To understand why this pattern occurs, let's look at the remainder when powers of 2 are divided by 3:
- For $$2^1$$: 2 divided by 3 leaves a remainder of 2.
- For $$2^2$$: 4 divided by 3 leaves a remainder of 1 ($$4 = 3 \times 1 + 1$$).
- For $$2^3$$: 8 divided by 3 leaves a remainder of 2 ($$8 = 3 \times 2 + 2$$).
We can also think of this as: $$2^3 = 2^1 \times 2^2$$. If $$2^1$$ leaves remainder 2 and $$2^2$$ leaves remainder 1, then the remainder of $$2^3$$ is the same as the remainder of $$2 \times 1 = 2$$ when divided by 3.
- For $$2^4$$: 16 divided by 3 leaves a remainder of 1 ($$16 = 3 \times 5 + 1$$).
We can also think of this as: $$2^4 = 2^2 \times 2^2$$. If $$2^2$$ leaves remainder 1, then the remainder of $$2^4$$ is the same as the remainder of $$1 \times 1 = 1$$ when divided by 3.
- For $$2^5$$: 32 divided by 3 leaves a remainder of 2 ($$32 = 3 \times 10 + 2$$).
This pattern continues:
- If n is an odd number (1, 3, 5, ...), $$2^n$$ always leaves a remainder of 2 when divided by 3.
- If n is an even number (2, 4, 6, ...), $$2^n$$ always leaves a remainder of 1 when divided by 3.

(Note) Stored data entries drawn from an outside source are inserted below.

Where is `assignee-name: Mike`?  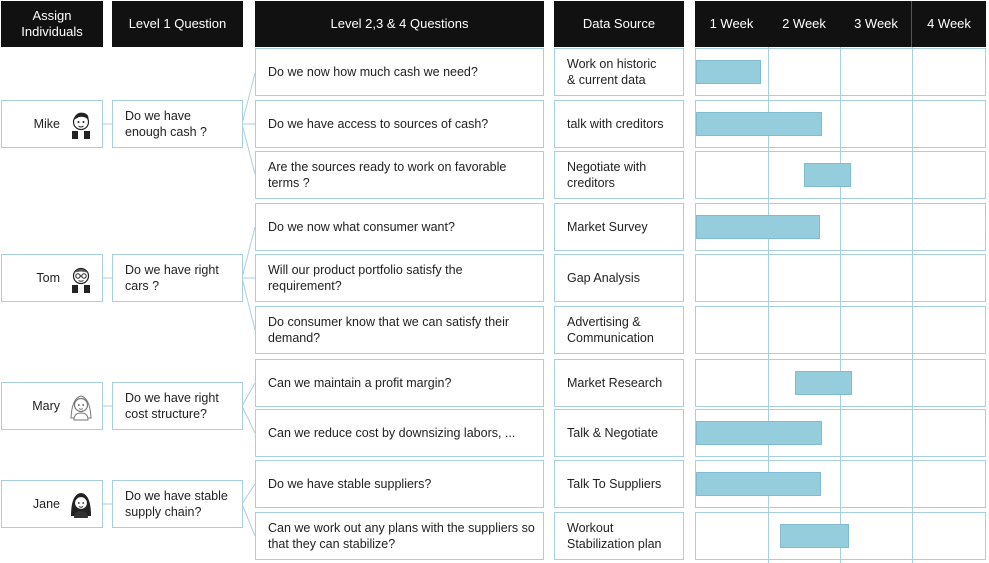 assignee-name: Mike is located at coordinates (46, 124).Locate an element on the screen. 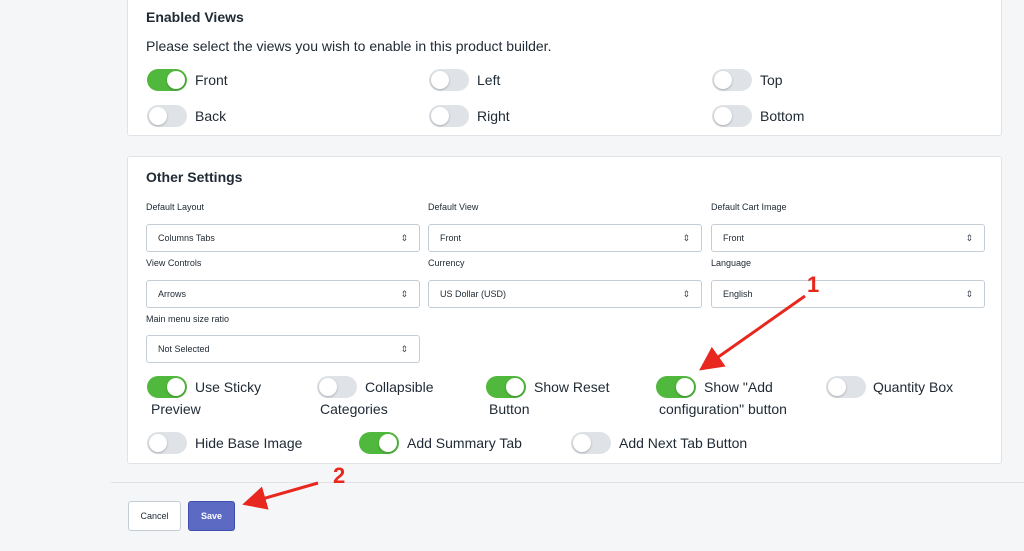 The height and width of the screenshot is (551, 1024). annotation-number-2: 2 is located at coordinates (340, 476).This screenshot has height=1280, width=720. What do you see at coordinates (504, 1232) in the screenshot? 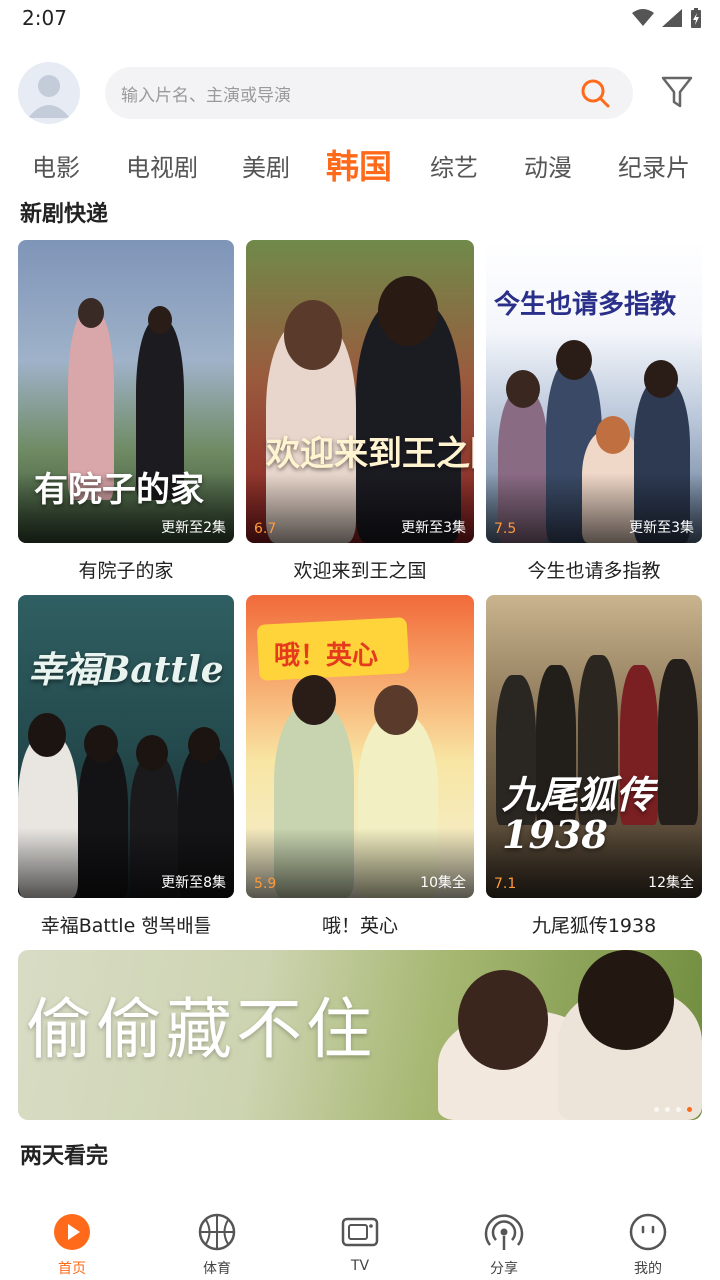
I see `broadcast-icon` at bounding box center [504, 1232].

**step4** Evaluating $$2^n + 1$$ when n is odd

When 'n' is an odd number, we know that $$2^n$$ leaves a remainder of 2 when divided by 3.
This means that $$2^n$$ can be written as "a multiple of 3, plus 2". For example, if n=1, $$2^1 = 2$$ (which is 0 multiple of 3 + 2); if n=3, $$2^3 = 8$$ (which is 2 multiples of 3 + 2); if n=5, $$2^5 = 32$$ (which is 10 multiples of 3 + 2).
Now, let's add 1 to $$2^n$$:
$$2^n + 1 = (\text{a multiple of 3} + 2) + 1$$
$$2^n + 1 = \text{a multiple of 3} + 3$$
Since $$(\text{a multiple of 3} + 3)$$ is also a multiple of 3 (for example, $$3 \times 2 + 3 = 3 \times 3$$), it is always divisible by 3.
So, when n is an odd number, $$2^n + 1$$ is divisible by 3.

**step5** Evaluating $$2^n + 1$$ when n is even

When 'n' is an even number, we know that $$2^n$$ leaves a remainder of 1 when divided by 3.
This means that $$2^n$$ can be written as "a multiple of 3, plus 1". For example, if n=2, $$2^2 = 4$$ (which is 1 multiple of 3 + 1); if n=4, $$2^4 = 16$$ (which is 5 multiples of 3 + 1).
Now, let's add 1 to $$2^n$$:
$$2^n + 1 = (\text{a multiple of 3} + 1) + 1$$
$$2^n + 1 = \text{a multiple of 3} + 2$$
When a number that is "a multiple of 3, plus 2" is divided by 3, it will always leave a remainder of 2.
Since the remainder is not 0, $$2^n + 1$$ is not divisible by 3 when n is an even number.

**step6** Concluding the solution

Based on our analysis, $$2^n + 1$$ is divisible by 3 only when 'n' is an odd positive integer.
Therefore, the positive integers 'n' for which $$2^n + 1$$ is divisible by 3 are all odd positive integers (1, 3, 5, 7, ...).